Reference numeral 11 is a piezoelectric ceramic, and 12 is a metallized front and back electrodes. FIG. 2 shows a manufacturing process of the laminated piezoelectric displacement element according to the present invention. In FIG. 2 (a), 21 is a piezoelectric ceramic, 22 is an internal electrode, and 23 is a chamfer. Second
Reference numeral 24 in FIG. 2 (b) indicates a metallized portion on the front and back surfaces. Second
In FIG. (C), reference numeral 25 is a view showing a portion where the electrodes opposite to the front and back surface electrodes connected to the chamfered portions are stripped off. FIG. 3 is a comparative example of a laminated piezoelectric displacement element obtained by the manufacturing method of the present invention and a conventional element, showing a relational characteristic between voltage and strain amount, and A is a characteristic of the element by the manufacturing method of the present invention. And B is the characteristic of the device having the conventional structure. 11, 21 ... Piezoelectric ceramics. 12, 24 ... Metallized electrode film. 22… Internal electrodes. 23 ... Chamfer. 25 ... Removal part of electrode film.

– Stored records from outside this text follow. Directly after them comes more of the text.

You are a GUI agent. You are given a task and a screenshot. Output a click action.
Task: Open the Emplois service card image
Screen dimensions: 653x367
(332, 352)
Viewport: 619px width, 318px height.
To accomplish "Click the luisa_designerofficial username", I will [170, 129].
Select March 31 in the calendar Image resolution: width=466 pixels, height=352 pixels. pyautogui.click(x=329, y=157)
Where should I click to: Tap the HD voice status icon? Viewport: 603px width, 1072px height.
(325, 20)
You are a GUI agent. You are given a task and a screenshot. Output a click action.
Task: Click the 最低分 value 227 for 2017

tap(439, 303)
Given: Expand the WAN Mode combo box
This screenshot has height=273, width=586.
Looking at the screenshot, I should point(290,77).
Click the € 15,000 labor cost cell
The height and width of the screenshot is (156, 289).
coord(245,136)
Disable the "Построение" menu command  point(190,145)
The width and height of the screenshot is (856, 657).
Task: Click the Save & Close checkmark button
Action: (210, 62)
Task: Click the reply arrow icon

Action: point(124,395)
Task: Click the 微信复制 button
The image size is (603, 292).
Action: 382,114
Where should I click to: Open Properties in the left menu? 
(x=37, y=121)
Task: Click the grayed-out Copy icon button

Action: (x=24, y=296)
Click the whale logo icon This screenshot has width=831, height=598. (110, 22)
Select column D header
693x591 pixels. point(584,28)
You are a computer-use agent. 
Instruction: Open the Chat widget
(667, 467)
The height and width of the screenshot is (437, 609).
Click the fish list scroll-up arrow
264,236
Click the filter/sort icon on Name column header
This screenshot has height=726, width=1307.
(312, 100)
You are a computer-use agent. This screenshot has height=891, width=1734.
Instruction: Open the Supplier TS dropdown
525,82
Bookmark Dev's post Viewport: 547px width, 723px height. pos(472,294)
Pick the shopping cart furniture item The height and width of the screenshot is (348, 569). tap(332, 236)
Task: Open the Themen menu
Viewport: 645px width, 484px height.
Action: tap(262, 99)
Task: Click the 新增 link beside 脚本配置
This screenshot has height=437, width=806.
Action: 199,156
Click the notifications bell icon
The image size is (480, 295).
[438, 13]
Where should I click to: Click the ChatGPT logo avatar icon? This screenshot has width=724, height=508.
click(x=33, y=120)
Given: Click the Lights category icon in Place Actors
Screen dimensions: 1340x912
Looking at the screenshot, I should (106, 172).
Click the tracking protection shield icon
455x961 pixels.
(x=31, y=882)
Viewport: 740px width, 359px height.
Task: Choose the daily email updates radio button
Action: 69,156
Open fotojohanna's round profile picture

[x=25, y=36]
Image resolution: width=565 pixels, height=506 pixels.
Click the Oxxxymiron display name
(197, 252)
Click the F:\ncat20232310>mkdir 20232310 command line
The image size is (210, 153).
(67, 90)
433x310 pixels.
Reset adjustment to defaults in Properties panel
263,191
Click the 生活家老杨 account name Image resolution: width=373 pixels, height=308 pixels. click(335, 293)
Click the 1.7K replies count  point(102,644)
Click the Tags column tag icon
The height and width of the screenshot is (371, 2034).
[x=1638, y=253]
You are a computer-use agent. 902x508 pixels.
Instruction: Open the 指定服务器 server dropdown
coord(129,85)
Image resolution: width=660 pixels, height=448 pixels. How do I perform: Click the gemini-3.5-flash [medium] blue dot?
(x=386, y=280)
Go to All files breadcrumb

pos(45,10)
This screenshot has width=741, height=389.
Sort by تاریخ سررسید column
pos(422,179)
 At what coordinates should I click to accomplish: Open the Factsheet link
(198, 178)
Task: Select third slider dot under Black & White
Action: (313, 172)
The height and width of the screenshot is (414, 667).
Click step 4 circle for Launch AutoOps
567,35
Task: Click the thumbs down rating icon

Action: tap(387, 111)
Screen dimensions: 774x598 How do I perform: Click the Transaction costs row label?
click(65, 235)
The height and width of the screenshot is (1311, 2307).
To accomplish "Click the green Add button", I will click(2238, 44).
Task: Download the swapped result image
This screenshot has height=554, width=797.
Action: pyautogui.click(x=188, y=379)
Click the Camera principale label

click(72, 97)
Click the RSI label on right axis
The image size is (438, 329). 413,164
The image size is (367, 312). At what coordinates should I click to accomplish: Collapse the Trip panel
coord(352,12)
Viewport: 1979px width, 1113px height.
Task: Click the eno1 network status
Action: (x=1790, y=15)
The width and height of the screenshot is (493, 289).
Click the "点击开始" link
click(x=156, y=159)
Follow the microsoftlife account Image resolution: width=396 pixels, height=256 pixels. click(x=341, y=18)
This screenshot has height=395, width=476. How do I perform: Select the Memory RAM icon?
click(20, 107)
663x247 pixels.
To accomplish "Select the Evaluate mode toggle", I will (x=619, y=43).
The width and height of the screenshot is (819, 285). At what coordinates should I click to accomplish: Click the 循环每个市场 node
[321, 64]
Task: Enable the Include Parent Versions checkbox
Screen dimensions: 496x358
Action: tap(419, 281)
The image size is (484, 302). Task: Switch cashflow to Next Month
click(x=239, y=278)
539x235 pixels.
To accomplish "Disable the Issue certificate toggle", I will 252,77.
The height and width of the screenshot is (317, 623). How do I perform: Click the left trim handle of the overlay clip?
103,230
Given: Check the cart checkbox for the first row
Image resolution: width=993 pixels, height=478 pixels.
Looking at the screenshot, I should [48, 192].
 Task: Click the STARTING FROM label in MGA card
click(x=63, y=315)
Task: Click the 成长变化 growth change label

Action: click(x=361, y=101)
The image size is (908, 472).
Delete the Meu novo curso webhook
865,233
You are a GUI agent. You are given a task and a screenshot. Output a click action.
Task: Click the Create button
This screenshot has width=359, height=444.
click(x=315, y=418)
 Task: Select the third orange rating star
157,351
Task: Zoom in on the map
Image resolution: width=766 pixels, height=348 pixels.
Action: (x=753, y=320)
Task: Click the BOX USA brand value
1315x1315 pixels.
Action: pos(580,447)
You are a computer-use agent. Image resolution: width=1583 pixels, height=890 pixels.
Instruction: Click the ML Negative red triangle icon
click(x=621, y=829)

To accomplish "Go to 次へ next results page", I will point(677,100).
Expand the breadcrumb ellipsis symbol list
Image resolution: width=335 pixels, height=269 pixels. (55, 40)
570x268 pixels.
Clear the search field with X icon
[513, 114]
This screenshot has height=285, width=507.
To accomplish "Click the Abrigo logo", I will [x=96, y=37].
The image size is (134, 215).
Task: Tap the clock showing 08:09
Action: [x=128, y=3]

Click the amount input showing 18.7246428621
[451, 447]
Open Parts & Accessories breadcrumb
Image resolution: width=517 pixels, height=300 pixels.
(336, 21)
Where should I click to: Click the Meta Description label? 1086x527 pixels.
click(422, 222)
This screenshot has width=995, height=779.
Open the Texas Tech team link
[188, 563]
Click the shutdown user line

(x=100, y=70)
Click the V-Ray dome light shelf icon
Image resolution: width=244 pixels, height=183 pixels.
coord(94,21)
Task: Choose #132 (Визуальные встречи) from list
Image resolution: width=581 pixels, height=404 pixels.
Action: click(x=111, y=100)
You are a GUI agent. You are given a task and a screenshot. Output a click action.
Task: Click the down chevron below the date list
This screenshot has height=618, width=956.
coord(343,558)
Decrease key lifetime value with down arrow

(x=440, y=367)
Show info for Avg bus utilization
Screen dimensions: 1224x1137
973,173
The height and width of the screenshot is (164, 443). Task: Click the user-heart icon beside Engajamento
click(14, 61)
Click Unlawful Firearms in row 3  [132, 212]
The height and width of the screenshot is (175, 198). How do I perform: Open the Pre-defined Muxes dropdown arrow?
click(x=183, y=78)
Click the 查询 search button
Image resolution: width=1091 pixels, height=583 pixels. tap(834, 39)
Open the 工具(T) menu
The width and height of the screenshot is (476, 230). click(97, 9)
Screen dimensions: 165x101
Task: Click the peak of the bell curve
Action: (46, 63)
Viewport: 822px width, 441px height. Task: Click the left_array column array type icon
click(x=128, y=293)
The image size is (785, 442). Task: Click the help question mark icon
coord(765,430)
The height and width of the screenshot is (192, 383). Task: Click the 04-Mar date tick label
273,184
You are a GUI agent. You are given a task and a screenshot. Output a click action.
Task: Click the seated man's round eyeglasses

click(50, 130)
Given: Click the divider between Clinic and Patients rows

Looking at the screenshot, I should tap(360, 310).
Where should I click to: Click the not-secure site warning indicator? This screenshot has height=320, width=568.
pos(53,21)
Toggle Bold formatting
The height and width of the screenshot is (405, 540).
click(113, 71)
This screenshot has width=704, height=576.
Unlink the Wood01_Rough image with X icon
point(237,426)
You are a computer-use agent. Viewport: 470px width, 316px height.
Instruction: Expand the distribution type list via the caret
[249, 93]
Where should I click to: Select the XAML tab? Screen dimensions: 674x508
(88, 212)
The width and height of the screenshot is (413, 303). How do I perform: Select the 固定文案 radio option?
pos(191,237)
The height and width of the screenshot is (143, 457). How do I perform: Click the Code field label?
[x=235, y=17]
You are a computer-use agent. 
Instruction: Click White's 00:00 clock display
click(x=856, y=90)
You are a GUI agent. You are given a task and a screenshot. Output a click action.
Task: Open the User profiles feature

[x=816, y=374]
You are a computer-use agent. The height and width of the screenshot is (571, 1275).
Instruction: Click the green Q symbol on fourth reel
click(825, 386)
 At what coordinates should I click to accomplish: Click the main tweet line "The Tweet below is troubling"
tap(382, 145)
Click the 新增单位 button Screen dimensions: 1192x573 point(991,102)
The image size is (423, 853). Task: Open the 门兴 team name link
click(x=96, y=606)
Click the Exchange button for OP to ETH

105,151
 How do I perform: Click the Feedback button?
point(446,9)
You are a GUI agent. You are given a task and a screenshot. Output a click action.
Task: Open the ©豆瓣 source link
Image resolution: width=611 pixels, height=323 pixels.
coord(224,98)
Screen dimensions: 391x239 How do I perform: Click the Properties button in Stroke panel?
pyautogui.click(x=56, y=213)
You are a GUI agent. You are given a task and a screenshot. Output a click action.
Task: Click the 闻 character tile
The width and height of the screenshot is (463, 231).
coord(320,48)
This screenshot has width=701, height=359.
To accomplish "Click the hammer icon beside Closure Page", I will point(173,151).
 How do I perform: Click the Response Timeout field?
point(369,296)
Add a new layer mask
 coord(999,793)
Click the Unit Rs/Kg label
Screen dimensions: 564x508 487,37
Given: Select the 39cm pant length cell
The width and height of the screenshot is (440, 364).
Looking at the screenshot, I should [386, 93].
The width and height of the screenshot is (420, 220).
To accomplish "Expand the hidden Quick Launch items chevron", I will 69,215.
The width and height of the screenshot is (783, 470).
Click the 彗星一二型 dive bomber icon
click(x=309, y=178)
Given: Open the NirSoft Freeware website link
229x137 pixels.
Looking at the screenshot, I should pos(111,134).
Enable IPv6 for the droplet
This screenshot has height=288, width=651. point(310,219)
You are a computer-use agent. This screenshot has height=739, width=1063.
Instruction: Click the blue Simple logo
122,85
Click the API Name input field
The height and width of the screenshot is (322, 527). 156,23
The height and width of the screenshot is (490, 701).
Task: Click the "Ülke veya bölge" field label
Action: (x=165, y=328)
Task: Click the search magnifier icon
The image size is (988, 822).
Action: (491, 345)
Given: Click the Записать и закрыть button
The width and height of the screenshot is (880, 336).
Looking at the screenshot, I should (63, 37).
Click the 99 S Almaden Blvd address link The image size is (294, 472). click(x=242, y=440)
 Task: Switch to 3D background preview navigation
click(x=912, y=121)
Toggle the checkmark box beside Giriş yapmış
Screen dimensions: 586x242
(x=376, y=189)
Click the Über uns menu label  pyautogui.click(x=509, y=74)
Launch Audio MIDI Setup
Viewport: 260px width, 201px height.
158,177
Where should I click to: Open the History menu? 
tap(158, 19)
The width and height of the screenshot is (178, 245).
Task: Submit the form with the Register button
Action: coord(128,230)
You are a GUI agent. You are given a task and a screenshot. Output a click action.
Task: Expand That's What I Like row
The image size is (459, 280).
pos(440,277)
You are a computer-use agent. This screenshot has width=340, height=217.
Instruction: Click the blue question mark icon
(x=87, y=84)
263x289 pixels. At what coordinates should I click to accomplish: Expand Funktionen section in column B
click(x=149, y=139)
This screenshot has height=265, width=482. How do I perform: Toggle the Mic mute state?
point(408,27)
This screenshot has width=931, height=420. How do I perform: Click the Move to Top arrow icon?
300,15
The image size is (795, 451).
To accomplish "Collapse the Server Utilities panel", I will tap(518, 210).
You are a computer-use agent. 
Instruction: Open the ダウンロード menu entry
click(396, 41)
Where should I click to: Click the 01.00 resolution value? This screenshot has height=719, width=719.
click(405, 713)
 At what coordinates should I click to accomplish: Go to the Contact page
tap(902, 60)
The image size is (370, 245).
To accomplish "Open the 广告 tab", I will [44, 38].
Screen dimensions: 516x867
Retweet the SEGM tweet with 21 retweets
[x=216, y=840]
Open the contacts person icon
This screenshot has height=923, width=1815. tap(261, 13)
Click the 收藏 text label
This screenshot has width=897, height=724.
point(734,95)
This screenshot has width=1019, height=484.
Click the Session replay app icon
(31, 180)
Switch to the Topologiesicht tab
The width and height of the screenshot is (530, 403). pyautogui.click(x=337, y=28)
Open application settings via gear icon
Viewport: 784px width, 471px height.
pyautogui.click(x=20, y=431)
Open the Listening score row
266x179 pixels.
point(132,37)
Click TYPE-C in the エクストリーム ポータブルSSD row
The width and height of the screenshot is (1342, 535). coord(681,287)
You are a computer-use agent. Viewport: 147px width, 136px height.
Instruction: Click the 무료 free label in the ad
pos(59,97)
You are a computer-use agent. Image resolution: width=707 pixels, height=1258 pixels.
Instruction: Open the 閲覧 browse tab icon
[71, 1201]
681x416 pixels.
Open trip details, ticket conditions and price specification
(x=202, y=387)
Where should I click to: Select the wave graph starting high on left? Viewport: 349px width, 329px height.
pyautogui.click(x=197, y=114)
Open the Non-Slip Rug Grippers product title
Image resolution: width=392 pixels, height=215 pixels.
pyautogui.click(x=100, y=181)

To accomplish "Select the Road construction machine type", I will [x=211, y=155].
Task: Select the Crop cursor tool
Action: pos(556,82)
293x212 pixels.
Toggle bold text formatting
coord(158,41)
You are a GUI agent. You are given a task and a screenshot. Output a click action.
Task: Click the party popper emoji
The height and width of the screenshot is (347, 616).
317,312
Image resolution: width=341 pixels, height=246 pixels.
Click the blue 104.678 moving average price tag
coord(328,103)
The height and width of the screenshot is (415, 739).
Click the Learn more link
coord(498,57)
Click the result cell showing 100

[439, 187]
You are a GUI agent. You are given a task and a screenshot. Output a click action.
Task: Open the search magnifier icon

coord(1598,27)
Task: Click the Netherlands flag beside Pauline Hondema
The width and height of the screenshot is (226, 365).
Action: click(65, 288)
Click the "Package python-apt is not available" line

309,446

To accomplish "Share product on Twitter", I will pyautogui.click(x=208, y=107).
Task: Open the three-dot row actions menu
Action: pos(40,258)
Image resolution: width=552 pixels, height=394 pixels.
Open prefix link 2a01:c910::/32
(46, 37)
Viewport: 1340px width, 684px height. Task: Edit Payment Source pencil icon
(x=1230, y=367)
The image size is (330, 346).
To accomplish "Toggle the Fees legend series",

A: Characteristics of the device produced by the manufacturing method of the present invention. B: Characteristics of the device having the conventional structure.

─────────────────────────────────────────────────── ─── Continuation of the front page (51) Int.Cl. ⁵ Identification code Office reference number FI Technical display location H01L 41/09 9274-4M H01L 41/08 M

Claims (1)

[Claims] 1. A piezoelectric displacement element for applying pulsed pressure to ink used in an ink jet printer, wherein the piezoelectric displacement element is a laminated type having a plurality of opposing internal electrode layers,
On the front and back surfaces of the ceramic thin plate, opposite surface electrodes that are connected to the internal electrodes are formed.The corners of the end faces that are connected to the internal electrodes are mechanically chamfered, and the front and back surfaces are formed by sputtering, vapor deposition, plating, etc. A laminated piezoelectric displacement element characterized in that a surface electrode is formed by metallizing and thereafter removing the electrode in a strip shape in the vicinity of the opposite corner on the chamfered electrode.